While we recommend the use of Python and Python’s virtual environments for environment setups, a highly recommended alternative is **Anaconda**. Anaconda is a free (enterprise-ready) analytics-focused distribution of Python by Anaconda Inc. (previously Continuum Analytics). Anaconda distributions come with many of the core data science packages, common IDEs (such as **Jupyter** and **Visual Studio Code**), and a graphical user interface for managing environments. Anaconda can be installed using the installer found at the Anaconda website here: https://www.anaconda.com/products/distribution.

Anaconda comes with its own package manager, `conda`

, which can be used to install new packages similarly to `pip`

.

Install a new package using the latest version:

conda install SomePackage

Upgrade a package that is already installed:

conda upgrade SomePackage

Throughout this book, we will make use of several core libraries in the Python data science ecosystem, such as `NumPy`

for array manipulations, `pandas`

for higher-level data manipulations, and `matplotlib`

for data visualization. The package versions used for this book are contained in the following list. Please ensure that the versions installed in your environment are equal to or greater than the versions listed. This will help ensure that the code examples run correctly:

`statsmodels 0.13.2`

`Matplotlib 3.5.2`

`NumPy 1.23.0`

`SciPy 1.8.1`

`scikit-learn 1.1.1`

`pandas 1.4.3`

The packages used for the code in this book are shown here in *Figure 1**.1*. The `__version__`

method can be used to print the package version in code.

Figure 1.1 – Package versions used in this book

Having set up the technical environment for the book, let’s get into the statistics. In the next sections, we will discuss the concepts of population and sampling. We will demonstrate sampling strategies with code implementations.

# Population versus sample

In general, the goal of statistical modeling is to answer a question about a group by making an inference about that group. The group we are making an inference on could be machines in a production factory, people voting in an election, or plants on different plots of land. The entire group, every individual item or entity, is referred to as the **population**. In most cases, the population of interest is so large that it is not practical or even possible to collect data on every entity in the population. For instance, using the voting example, it would probably not be possible to poll every person that voted in an election. Even if it was possible to reach all the voters for the election of interest, many voters may not consent to polling, which would prevent collection on the entire population. An additional consideration would be the expense of polling such a large group. These factors make it practically impossible to collect population statistics in our example of vote polling. These types of prohibitive factors exist in many cases where we may want to assess a population-level attribute. Fortunately, we do not need to collect data on the entire population of interest. Inferences about a population can be made using a subset of the population. This subset of the population is called a **sample**. This is the main idea of statistical modeling. A model will be created using a sample and inferences will be made about the population.

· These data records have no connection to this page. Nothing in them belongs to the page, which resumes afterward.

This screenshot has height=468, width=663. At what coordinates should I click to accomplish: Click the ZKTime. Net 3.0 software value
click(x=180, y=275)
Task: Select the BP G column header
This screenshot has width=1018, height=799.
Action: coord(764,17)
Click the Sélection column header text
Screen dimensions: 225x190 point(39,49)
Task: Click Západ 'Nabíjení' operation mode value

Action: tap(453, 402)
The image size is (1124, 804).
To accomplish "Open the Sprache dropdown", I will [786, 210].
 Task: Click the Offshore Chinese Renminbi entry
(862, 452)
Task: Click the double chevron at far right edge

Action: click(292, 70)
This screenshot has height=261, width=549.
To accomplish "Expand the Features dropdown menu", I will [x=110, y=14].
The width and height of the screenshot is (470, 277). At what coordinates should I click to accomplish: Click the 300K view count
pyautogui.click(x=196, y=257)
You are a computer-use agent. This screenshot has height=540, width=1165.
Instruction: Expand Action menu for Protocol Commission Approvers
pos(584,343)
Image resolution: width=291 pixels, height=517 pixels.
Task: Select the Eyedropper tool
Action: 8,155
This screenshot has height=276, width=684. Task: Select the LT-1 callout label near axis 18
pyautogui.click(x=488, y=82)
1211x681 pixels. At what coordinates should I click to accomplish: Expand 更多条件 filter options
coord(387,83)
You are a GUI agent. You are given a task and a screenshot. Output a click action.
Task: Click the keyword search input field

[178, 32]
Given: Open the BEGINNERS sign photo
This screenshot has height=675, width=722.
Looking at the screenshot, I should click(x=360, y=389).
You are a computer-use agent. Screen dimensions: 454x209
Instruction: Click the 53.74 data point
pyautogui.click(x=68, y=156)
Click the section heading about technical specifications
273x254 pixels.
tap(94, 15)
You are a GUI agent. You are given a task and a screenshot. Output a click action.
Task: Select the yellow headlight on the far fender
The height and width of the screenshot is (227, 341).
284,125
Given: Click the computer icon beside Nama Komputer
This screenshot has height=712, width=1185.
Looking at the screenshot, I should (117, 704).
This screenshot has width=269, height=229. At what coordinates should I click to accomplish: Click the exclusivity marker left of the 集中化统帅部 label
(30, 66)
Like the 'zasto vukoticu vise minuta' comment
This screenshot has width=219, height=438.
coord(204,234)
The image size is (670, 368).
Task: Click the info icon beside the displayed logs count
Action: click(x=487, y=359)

In order to make valid inferences about the population of interest using a sample, the sample must be *representative* of the population of interest, meaning that the sample should contain the variation found in the population. For example, if we were interested in making an inference about plants in a field, it is unlikely that samples from one corner of the field would be sufficient for inferences about the larger population. There would likely be variations in plant characteristics over the entire field. We could think of various reasons why there might be variation. For this example, we will consider some examples from *Figure 1**.2*.

Figure 1.2 – Field of plants

The figure shows that **Sample A** is near a forest. This sample area may be affected by the presence of the forest; for example, some of the plants in that sample may receive less sunlight than plants in the other sample. **Sample B** is shown to be in between the main irrigation lines. It’s conceivable that this sample receives more water on average than the other two samples, which may have an effect on the plants in this sample. The final **Sample C** is near a road. This sample may see other effects that are not seen in **Sample A** or **B**.

If samples were only taken from one of those sections, the inferences from those samples would be *biased* and would not provide valid references about the population. Thus, samples would need to be taken from across the entire field to create a sample that is more likely to be representative of the population of plants. When taking samples from populations, it is critical to ensure the sampling method is robust to possible issues, such as the influence of irrigation and shade in the previous example. Whenever taking a sample from a population, it’s important to identify and mitigate possible influences of bias because biases in data will affect your model and skew your conclusions.

In the next section, various methods for sampling from a dataset will be discussed. An additional consideration is the sample size. The sample size impacts the type of statistical tools we can use, the distributional assumptions that can be made about the sample, and the confidence of inferences and predictions. The impact of sample size will be explored in depth in *Chapter 2**, Distributions of Data *and* **Chapter 3**, **Hypothesis Testing*.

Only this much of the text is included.